‘ネオ・ユダヤ人’に見る野蛮の内部化問題
本日も、古代・中世史研究家の倉西裕子が、記事を書かせていただきます。
ユダヤ史を辿りますと、十二(十三)支部族からなるため、先祖伝来のユダヤ人たちのなかにも、モーゼのように十戒を厳しく遵守しようとするグループと、イエルサレムを武力制圧したヨシュアのように、十戒を比較的に軽視するグループがあったようです。また、‘ネオ・ユダヤ人’問題は、古くは、1世紀、洗礼者ヨハネやイエス・キリストの時代に既に生じております。アラブ系のイドメア人であるヘロデが、当時、中近東を支配していたクレオパトラとアントニウスに取り入り、ユダヤのハスモン王家と婚姻関係を結ぶことで、ユダヤ王国の王権を掌握することになるのです。ヘロデ政権が、十戒などの戒律を守るはずはなく、こうしたことから、洗礼者ヨハネはヘロデ王を非難して斬首され、そして、イエス・キリストも、実質的にヘロデ・アンティパス王によって磔刑に処されることになったのです。
洗礼者ヨハネとイエス・キリストの受難は、文明世界において、非文明人が内部化され、支配者となってしまうことがいかに危険なことであるのかを示しております。したがいまして、ユダヤ教団からのキリスト教団の分離、すなわち、キリスト教の成立は、ユダヤ教徒の組織が、イドメア人という非文明人に乗っ取られてしまったことに対する文明人側の一つの解決方法、すなわち、分離作戦、非文明人の切り離し作戦であったとも解釈することができるでしょう。

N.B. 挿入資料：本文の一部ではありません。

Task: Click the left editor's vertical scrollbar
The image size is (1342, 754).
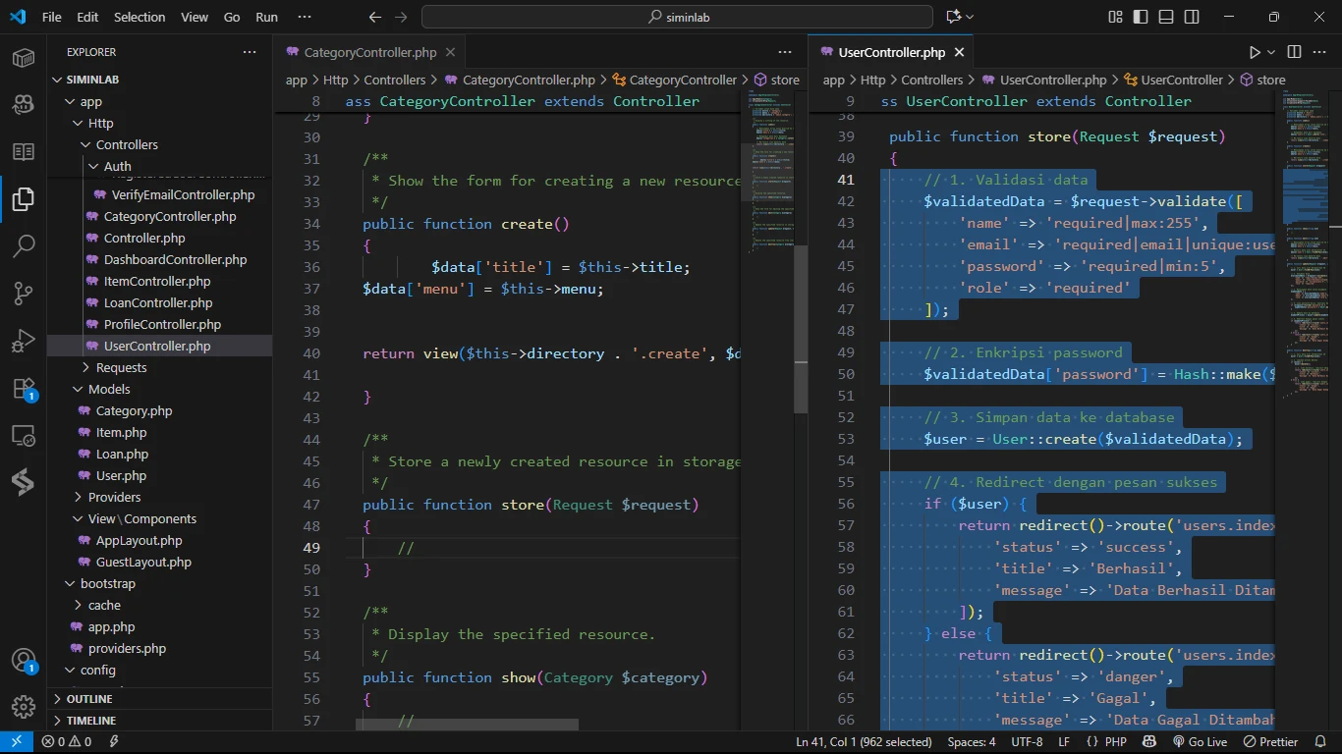Action: (801, 329)
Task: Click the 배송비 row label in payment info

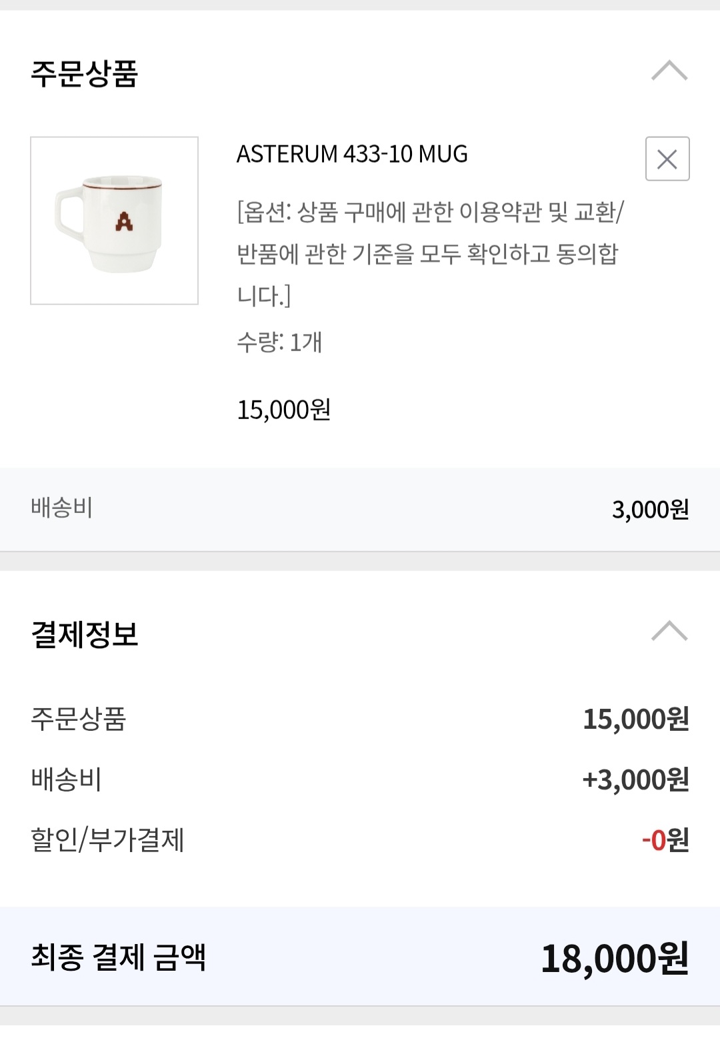Action: 66,779
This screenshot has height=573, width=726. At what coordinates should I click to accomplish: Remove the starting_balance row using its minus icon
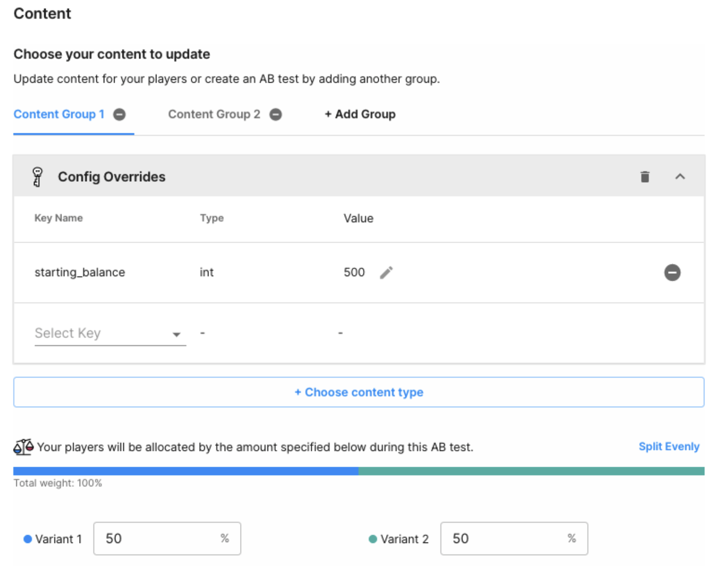click(672, 272)
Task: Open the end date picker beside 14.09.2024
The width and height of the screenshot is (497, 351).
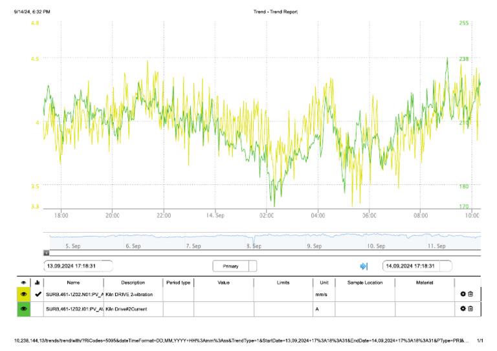Action: tap(446, 266)
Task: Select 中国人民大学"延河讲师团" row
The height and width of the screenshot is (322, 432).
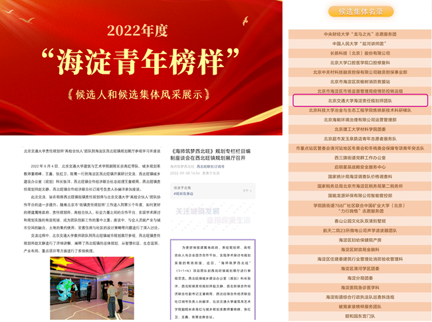Action: [360, 43]
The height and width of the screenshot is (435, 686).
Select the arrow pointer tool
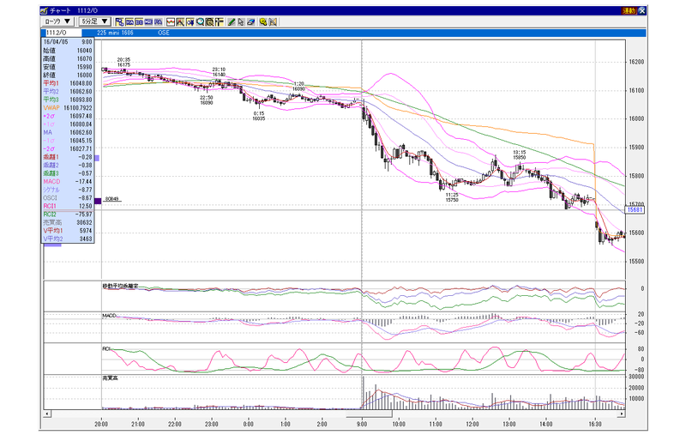coord(241,22)
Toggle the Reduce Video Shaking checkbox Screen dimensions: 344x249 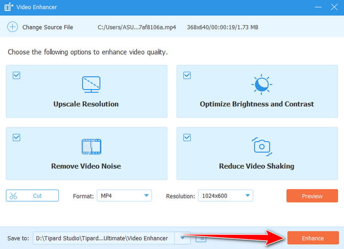(187, 137)
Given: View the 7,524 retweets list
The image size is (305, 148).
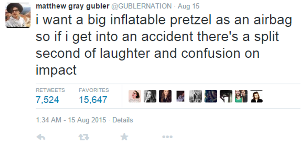Looking at the screenshot, I should [x=48, y=100].
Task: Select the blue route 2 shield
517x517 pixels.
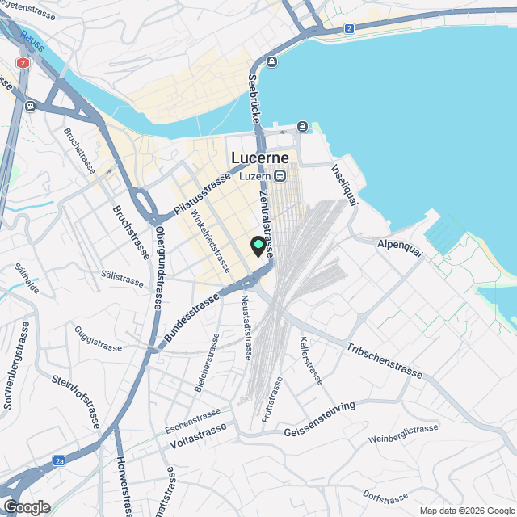Action: [x=349, y=29]
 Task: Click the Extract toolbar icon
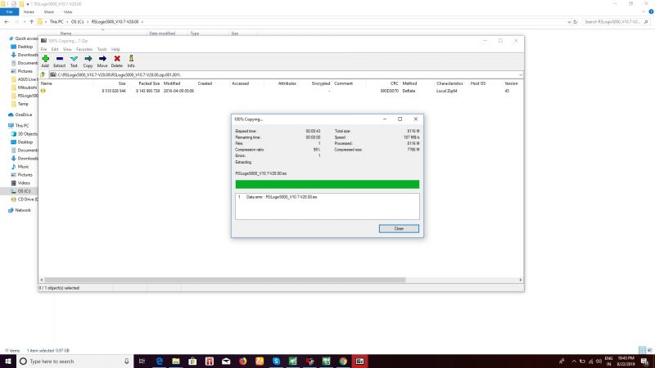[x=60, y=59]
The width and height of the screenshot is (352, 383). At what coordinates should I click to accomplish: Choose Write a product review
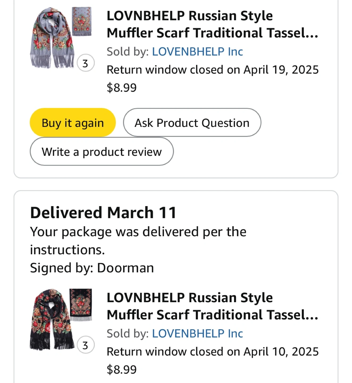[101, 152]
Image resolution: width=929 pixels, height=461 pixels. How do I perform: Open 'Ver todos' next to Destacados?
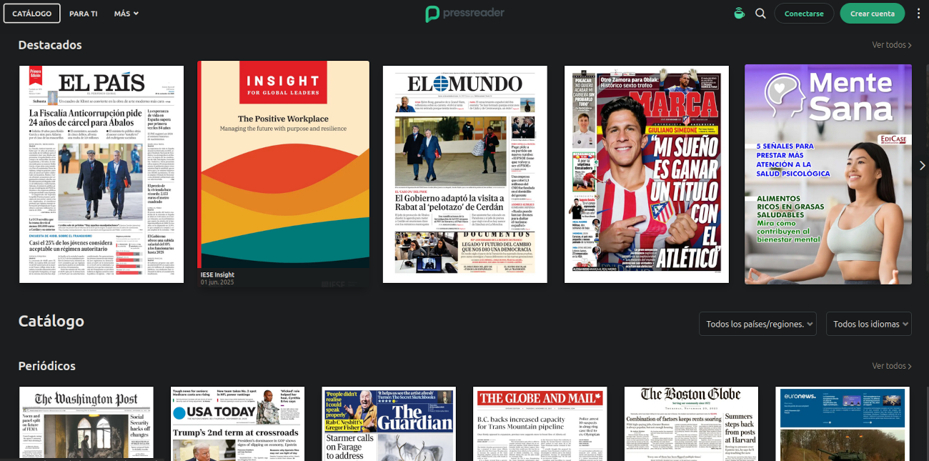(x=890, y=44)
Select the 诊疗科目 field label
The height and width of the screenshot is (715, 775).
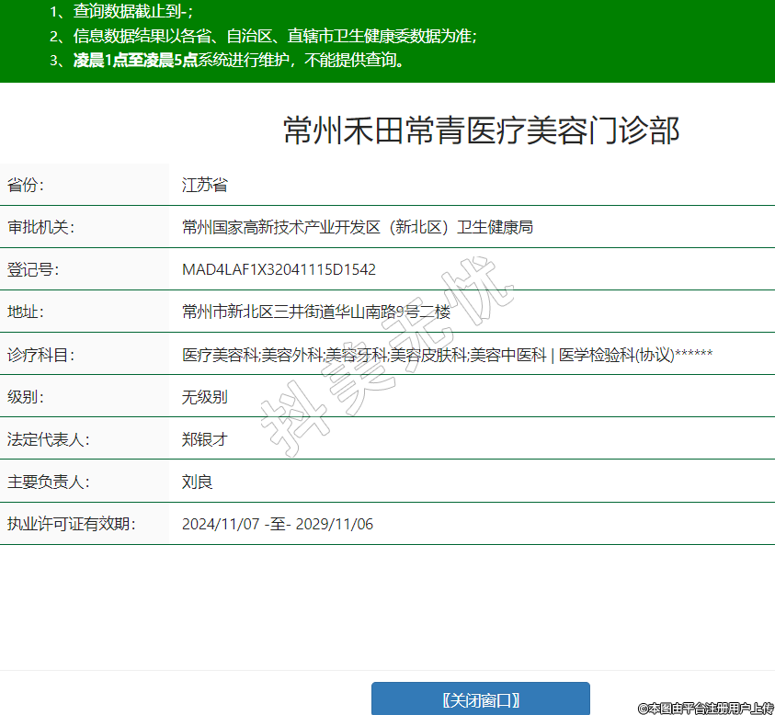[x=40, y=355]
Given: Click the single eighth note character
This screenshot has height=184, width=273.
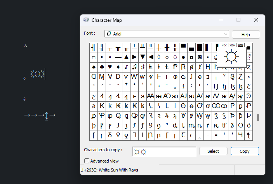Looking at the screenshot, I should tap(126, 67).
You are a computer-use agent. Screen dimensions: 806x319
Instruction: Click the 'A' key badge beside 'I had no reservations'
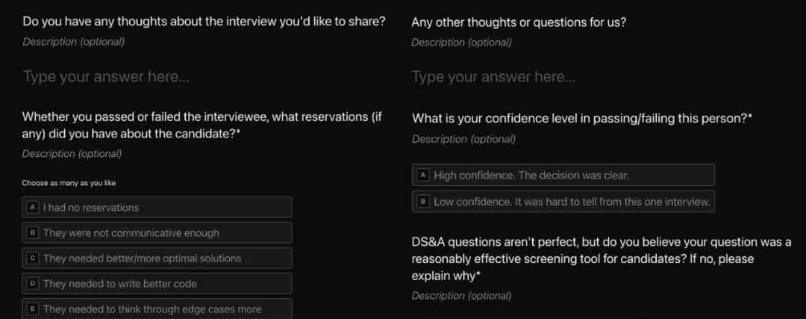point(32,207)
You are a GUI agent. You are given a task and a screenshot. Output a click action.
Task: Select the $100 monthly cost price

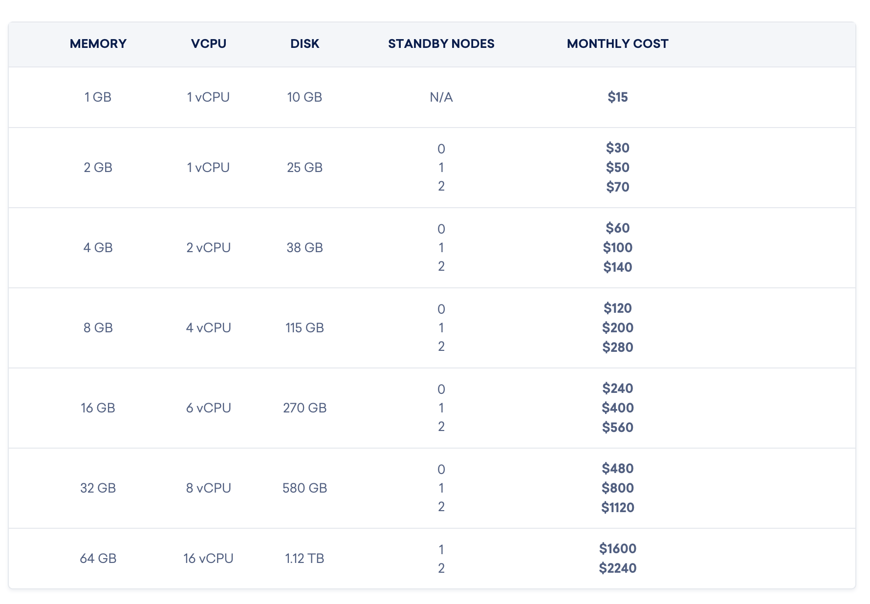pyautogui.click(x=617, y=247)
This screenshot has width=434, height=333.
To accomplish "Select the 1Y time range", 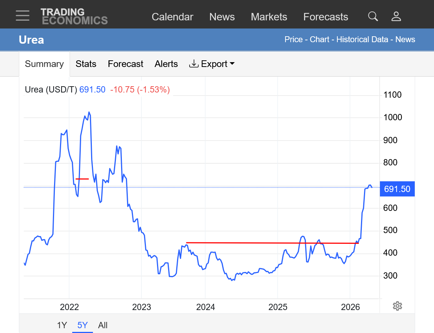I will pyautogui.click(x=62, y=325).
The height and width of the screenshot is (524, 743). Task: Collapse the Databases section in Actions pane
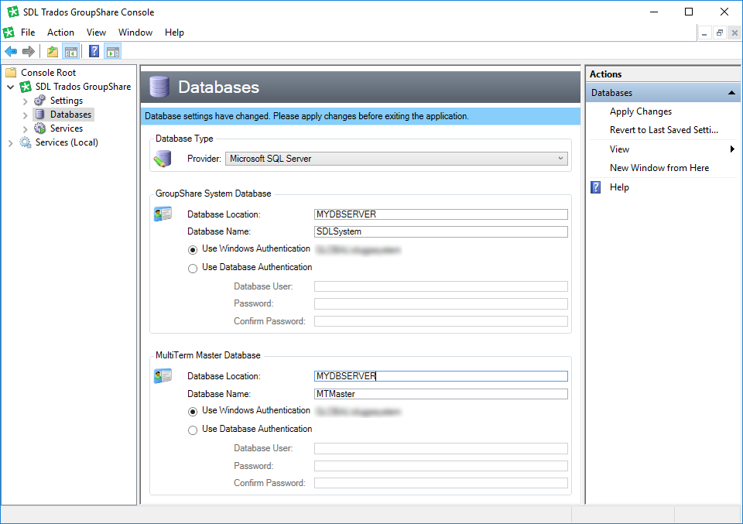click(731, 93)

この非文明人の内部化問題は、近世以降のゲットーの成立によりまして、再び顕在化してきたようです。すなわち、ゲットーという閉鎖社会におきまして、隠れイスラム教徒、モンゴル系の人々、さらに、イエズス会との繋がりのある様々な民族を出自に持つ人種・民族の坩堝と化した‘ネオ・ユダヤ人’たちが、世界支配の第一歩として、先祖伝来のユダヤ人たちの組織の乗っ取りその悪用を始めたのではないか、と考えることができるからです。こうした‘ネオ・ユダヤ人’たちの出自隠蔽は、ある種の”出自ロンダリング”と名付けてもよいかもしれません。